Anonim

Het weer verschilt van het klimaat. Het weer is wat er gedurende een korte periode (bijv. Een paar dagen) gebeurt, terwijl het klimaat een overheersend weerpatroon is in een specifieke regio; wetenschappers meten meestal het klimaat in periodes van 30 jaar. Landforms en grote hoeveelheden zoet en zout water kunnen zowel het weer op de korte termijn als het klimaat op de lange termijn beïnvloeden.

De draaiende aarde

Omdat de rotatie van de aarde tegen de klok in - gezien vanuit een punt boven de Noordpool - bewegen belangrijke weersystemen op het noordelijk halfrond zich over het algemeen van west naar oost.
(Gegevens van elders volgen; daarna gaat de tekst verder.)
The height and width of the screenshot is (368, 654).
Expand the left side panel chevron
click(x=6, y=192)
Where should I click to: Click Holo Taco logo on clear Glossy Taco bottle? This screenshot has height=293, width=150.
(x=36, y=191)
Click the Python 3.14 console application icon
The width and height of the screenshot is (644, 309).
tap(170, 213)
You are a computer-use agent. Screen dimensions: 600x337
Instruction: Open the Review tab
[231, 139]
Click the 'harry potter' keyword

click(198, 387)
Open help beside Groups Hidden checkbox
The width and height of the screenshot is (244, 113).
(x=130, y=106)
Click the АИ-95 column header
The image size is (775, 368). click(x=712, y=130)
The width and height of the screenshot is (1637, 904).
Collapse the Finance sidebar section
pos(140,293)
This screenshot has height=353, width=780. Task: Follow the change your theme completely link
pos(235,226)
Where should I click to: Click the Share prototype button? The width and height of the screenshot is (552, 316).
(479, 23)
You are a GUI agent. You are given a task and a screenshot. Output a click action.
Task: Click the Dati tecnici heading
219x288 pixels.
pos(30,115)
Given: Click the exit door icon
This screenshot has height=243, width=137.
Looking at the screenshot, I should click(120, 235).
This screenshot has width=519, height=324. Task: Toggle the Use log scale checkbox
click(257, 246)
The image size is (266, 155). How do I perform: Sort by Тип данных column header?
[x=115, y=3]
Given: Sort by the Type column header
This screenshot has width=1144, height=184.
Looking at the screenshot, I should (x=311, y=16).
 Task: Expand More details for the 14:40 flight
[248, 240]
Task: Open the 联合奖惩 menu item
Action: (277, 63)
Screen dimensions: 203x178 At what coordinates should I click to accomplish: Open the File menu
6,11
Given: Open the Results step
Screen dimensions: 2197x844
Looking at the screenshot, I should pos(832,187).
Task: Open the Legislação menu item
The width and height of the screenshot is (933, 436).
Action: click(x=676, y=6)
Als deze systemen over landvormen of waterlichamen reizen, kunnen ze warmte- en vochtgehalte krijgen of verliezen.

Bergen en regenval

Hoge bergketens, zoals de Andes van Zuid-Amerika en de Rockies van Noord-Amerika, fungeren als een obstakel voor reizende luchtmassa's en dwingen hen om over hun hoge toppen te stijgen. Wanneer dit gebeurt, dalen de luchttemperaturen; terwijl de waterdamp afkoelt, vormt zich mist en kan regen of sneeuw aan de windzijde van de berg vallen. Wanneer dezelfde luchtmassa aan de andere kant van de berg afdaalt, bevat deze een minimale hoeveelheid waterdamp. Als gevolg hiervan ontwikkelt zich een "regenschaduw" of droog klimaat aan de andere kant van de berg.

Oceans

Luchtmassa's die over grote waterlichamen reizen, halen vaak een aanzienlijke hoeveelheid waterdamp op. In het geval van een oceaan kan de luchtmassa aanzienlijk meer vocht bevatten wanneer deze de verre kust bereikt. Daarom is het klimaat van dergelijke kustgebieden doorgaans natter; de Pacific Northwest is een bekend voorbeeld van dit effect.

Meren, baaien en golven

Net als de oceanen kan een groot meer, een baai of een golf fungeren als een matigende invloed op het klimaat, wat resulteert in koelere zomers en warmere winters. De grote meren van Noord-Amerika veranderen bijvoorbeeld de temperatuur van luchtmassa's die eroverheen reizen, wat een relatief mild klimaat oplevert. Tegelijkertijd nemen deze luchtmassa's een grote hoeveelheid vocht op uit de meren, die jaarlijks neerslaan op de onderwindse oevers in de vorm van zware regen en sneeuw.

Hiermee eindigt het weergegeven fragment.